While Hooft was not surprised, Johnson’s retirement was still a shocking development for the rest of the MMA world. “Rumble” was — and still is — widely considered to be one of the most talented and fearsome light heavyweights in the world. His second stint under the UFC umbrella included five vicious knockout victories over many of the most respected names in the division, including Alexander Gustafsson, Ryan Bader, Jimi Manuwa, and Glover Teixeira.

But Johnson nonetheless decided to hang up the gloves by retiring inside the Octagon at UFC 210, and Hooft admitted that even he didn’t see the moment coming.

“Right after the fight, I was on the cage and he came to me and said, ‘I f*cked up,’ something, and I said, ‘come on, man, I know it’s hard but get up, it’s already done.’ It’s what a coach says after a loss,” Hooft said. “You cannot just, at that moment, talk about stuff. I was at the cage and said, ‘keep your head up, come on, let’s go.’ Then I stepped off and it was very busy in the cage, so I walked back to put another shirt on.

“When I was in the back, I heard that he was saying that he was retiring and looking for me and looking for other people, and I was like, ‘oh sh*t.’ I was on my way back, then I saw him at the curtain (to go back onto the arena floor). ... He cried with me and he talked to me and everything, then it really [sunk in]. But I’m not surprised, because again, we talked about it. I’ve already (had) six years with Anthony. I’ve known him for so long, and these last couple of months have been difficult for all of us with all of the stuff that happened (with the Blackzilians). It was a crazy time.

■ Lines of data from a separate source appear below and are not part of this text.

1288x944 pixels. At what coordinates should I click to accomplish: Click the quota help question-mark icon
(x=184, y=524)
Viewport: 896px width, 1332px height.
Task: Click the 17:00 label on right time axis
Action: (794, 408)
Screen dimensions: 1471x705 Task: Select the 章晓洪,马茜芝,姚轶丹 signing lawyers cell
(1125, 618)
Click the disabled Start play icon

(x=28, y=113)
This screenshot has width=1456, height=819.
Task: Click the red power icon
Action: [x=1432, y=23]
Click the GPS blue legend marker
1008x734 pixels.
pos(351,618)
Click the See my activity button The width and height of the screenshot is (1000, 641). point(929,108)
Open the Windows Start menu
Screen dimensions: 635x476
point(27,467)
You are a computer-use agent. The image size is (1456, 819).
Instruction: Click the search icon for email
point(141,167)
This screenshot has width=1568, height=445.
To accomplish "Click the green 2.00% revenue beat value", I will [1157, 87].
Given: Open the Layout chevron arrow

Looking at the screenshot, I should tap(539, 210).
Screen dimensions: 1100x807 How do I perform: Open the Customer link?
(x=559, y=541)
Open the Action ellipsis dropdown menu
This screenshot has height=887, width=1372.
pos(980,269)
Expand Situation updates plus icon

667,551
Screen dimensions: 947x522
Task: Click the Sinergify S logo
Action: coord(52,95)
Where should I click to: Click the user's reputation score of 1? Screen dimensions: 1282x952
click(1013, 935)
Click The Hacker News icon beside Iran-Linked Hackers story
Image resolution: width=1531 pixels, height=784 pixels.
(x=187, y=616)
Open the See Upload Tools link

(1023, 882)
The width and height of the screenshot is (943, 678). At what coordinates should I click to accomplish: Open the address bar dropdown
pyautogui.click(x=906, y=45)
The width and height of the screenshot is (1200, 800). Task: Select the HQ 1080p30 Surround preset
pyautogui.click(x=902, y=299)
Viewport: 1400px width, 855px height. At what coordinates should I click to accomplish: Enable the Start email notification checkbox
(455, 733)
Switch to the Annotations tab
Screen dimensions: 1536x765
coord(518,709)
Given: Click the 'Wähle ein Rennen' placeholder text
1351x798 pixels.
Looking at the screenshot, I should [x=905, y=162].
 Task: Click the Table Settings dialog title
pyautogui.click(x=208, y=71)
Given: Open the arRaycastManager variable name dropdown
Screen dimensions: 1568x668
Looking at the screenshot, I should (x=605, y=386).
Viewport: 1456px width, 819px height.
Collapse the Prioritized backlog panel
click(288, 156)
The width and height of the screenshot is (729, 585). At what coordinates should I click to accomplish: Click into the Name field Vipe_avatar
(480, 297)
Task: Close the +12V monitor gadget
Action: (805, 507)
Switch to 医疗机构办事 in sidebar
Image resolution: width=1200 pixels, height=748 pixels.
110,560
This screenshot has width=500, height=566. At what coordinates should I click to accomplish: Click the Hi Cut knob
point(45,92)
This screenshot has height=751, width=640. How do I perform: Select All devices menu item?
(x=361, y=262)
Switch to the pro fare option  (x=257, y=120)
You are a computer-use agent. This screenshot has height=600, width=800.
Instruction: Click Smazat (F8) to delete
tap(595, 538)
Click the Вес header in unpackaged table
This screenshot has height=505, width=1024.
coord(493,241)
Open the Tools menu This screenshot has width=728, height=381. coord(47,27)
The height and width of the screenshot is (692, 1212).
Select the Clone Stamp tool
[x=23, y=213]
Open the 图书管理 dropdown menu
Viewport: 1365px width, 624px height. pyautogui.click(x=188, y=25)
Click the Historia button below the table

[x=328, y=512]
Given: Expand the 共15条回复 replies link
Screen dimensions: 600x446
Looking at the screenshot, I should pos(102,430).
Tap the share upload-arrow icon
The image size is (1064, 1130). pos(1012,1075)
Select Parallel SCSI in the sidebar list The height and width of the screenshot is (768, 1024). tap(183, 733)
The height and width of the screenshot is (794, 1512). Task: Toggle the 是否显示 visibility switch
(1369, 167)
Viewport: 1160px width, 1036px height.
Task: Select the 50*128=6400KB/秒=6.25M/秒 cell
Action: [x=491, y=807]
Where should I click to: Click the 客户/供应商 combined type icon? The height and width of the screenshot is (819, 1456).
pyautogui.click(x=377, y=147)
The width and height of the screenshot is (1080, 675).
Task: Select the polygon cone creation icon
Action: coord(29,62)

“We’re getting better now, and we were just hoping that it was the next thing for us, beginning six years ago and ending with the title. It was just hard. He was very disappointed. I was very disappointed, of course. So it was strange for me to hear that he did it there, but that was his moment, Anthony’s moment, so he did it when he thought it was good and I think we all need to respect that. I respect it. And I had my moment with him alone, and I think that’s very important.”

Hooft said he has since seen heavy criticism lobbed at both himself for not being there when Johnson called for him post-fight, and also at “Rumble” for the curious way Johnson approached his UFC 210 rematch by choosing to wrestle with Cormier. And while Hooft called all of the chatter “bullsh*t,” he shrugged it off as best he could.

“I got a lot of bad sh*t over me and everything. You know how it goes with social media,” Hooft said. “When everything is good, everything is good. Like, I’m leaving my fighter? I’ve never left anybody, especially me and AJ. We’re very good together.

“People just start spreading out stupid stuff, like him quitting the fight and just throwing the fight. All kinds of stuff. And it’s all bullsh*t that has nothing to do with our sport. So I just feel bummed because I wanted to end this one with the title, and Anthony has all the qualities to do it, but he didn’t do it.”